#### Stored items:
↓↓↓

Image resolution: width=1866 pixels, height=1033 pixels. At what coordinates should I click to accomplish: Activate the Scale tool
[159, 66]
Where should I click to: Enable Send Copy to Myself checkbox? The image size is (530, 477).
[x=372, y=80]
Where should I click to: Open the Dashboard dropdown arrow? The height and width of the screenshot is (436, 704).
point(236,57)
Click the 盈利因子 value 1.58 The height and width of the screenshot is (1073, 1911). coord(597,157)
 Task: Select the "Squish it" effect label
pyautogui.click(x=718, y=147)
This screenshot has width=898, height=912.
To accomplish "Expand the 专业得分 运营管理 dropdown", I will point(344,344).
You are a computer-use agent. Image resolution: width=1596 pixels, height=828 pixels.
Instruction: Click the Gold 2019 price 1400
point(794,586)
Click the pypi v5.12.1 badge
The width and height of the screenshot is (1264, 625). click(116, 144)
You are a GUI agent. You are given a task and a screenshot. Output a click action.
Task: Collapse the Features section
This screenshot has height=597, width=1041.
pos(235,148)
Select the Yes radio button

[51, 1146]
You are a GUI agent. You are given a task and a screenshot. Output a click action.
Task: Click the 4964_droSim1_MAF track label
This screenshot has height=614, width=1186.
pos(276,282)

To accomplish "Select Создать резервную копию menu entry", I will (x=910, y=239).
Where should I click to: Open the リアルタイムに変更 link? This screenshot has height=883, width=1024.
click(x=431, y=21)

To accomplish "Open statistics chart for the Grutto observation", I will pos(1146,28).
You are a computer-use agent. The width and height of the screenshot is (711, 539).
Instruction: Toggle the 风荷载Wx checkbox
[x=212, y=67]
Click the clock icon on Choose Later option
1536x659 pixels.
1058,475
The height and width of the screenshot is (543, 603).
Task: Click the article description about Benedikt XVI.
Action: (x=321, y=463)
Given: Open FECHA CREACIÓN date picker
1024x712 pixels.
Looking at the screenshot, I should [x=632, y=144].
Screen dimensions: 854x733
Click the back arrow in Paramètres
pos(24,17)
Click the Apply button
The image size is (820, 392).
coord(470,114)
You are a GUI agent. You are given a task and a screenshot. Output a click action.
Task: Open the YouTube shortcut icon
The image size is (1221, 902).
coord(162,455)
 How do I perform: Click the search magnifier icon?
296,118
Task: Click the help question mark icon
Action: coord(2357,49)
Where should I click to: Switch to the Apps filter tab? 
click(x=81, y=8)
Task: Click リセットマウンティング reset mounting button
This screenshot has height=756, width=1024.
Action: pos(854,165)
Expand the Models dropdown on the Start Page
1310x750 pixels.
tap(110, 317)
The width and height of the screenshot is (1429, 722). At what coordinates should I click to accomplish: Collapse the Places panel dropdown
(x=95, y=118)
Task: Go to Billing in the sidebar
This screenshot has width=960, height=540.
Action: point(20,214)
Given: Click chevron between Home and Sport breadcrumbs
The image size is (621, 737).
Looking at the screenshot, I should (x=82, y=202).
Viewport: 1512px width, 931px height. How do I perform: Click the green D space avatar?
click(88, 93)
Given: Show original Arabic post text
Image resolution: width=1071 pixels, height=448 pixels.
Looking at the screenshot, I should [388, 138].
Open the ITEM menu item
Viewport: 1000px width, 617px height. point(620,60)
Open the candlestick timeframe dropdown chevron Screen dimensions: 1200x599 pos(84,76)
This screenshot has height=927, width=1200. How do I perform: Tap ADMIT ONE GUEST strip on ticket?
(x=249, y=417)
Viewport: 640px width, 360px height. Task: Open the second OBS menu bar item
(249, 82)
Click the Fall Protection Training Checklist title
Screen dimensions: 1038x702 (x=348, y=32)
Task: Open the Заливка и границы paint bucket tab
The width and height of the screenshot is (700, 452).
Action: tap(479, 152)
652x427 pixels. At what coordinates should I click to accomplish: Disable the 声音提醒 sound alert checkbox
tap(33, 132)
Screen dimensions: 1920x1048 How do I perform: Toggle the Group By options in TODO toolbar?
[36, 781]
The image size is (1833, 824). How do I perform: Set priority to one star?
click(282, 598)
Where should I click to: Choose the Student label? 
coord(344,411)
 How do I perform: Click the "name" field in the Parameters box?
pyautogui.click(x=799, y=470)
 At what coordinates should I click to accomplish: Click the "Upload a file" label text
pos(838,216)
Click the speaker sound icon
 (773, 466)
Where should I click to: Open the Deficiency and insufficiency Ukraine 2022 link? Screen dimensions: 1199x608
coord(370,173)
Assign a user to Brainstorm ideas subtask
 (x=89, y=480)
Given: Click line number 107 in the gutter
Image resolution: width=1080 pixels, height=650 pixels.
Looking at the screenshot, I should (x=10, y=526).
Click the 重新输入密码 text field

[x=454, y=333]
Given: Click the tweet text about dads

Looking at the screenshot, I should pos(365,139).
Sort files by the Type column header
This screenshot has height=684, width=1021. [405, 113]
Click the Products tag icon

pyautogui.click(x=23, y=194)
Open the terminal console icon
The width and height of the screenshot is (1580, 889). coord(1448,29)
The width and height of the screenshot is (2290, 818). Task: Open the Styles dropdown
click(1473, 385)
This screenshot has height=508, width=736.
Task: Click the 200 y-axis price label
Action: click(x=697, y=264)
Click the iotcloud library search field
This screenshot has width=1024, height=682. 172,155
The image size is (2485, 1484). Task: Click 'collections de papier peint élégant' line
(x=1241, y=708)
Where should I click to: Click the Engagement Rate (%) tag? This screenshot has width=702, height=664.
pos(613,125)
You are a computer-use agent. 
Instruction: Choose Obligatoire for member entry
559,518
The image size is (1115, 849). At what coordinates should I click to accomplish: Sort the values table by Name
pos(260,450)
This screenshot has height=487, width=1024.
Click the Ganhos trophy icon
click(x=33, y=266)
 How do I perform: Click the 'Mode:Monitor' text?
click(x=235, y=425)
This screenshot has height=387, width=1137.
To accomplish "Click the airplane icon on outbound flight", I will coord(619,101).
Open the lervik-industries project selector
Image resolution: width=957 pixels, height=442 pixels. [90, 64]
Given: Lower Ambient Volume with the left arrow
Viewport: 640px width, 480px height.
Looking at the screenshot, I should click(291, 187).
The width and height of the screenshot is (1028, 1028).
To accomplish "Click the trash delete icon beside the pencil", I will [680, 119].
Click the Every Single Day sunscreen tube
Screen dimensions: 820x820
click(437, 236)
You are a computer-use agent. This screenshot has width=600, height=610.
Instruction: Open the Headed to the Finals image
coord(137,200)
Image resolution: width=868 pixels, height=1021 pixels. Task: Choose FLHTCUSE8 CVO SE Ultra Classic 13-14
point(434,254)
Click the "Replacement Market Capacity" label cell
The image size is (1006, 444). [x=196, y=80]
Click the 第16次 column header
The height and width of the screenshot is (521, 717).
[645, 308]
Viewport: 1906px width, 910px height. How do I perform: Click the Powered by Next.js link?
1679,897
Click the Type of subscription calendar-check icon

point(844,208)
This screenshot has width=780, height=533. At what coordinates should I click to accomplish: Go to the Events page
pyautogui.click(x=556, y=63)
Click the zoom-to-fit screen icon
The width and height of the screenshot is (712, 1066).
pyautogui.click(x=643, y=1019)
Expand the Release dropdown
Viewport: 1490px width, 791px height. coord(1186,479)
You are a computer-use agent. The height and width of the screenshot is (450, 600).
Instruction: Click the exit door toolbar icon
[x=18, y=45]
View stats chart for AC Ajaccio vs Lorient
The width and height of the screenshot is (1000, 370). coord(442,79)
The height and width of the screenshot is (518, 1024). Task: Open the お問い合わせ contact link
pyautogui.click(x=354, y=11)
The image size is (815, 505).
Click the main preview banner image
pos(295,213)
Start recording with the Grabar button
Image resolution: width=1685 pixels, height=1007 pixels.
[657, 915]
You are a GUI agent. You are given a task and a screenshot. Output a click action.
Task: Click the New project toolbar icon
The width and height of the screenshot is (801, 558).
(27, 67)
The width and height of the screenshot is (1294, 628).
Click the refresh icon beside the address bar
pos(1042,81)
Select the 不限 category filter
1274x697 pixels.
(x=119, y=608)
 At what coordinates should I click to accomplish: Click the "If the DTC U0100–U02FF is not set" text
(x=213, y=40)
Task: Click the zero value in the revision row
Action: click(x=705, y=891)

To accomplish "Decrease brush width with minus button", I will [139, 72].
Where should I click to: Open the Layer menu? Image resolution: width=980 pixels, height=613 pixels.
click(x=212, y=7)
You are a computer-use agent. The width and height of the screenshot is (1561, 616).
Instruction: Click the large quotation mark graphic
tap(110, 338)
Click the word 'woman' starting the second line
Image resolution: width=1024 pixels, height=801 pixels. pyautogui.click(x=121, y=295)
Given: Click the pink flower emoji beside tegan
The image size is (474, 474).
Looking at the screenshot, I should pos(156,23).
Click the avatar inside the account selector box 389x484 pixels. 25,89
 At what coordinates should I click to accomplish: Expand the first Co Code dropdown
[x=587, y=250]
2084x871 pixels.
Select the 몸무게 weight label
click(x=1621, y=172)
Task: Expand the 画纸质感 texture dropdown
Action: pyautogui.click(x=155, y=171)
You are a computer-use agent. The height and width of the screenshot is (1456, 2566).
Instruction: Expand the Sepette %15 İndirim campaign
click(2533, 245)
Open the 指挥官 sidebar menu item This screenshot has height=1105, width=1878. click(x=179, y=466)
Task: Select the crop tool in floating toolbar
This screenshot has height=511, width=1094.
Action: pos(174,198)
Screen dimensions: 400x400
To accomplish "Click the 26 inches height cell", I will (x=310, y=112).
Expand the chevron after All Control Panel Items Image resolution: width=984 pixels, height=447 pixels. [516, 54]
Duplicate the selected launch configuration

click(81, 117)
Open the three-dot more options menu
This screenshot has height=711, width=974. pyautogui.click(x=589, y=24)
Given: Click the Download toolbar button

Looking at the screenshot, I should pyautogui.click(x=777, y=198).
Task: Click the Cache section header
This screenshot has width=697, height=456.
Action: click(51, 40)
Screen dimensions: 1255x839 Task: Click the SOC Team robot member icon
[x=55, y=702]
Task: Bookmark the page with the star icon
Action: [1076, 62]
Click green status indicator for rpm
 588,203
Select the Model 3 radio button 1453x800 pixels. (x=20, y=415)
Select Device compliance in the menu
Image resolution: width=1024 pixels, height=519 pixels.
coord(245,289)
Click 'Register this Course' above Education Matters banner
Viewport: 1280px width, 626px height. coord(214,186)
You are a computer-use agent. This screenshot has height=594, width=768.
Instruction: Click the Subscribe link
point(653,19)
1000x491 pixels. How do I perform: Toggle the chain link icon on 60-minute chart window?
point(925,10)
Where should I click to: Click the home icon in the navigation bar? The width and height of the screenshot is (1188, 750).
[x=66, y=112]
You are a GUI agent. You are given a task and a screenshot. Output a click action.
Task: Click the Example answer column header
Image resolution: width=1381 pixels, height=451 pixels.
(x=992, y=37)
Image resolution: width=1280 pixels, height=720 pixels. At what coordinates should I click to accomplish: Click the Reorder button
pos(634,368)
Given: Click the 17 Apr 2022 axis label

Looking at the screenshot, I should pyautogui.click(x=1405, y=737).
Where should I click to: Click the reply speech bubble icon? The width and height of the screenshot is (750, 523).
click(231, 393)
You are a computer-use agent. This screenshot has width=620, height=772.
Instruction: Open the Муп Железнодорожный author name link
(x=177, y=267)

↑↑↑

#### REQUIRED ACTION:
Exactly as they stand, set down the lines from the top of the data through the line with "Click the 盈利因子".

#### TASK OUTPUT:
Image resolution: width=1866 pixels, height=1033 pixels. At what coordinates should I click to accomplish: Activate the Scale tool
[159, 66]
Where should I click to: Enable Send Copy to Myself checkbox? The image size is (530, 477).
[x=372, y=80]
Where should I click to: Open the Dashboard dropdown arrow? The height and width of the screenshot is (436, 704).
point(236,57)
Click the 盈利因子 value 1.58 The height and width of the screenshot is (1073, 1911). coord(597,157)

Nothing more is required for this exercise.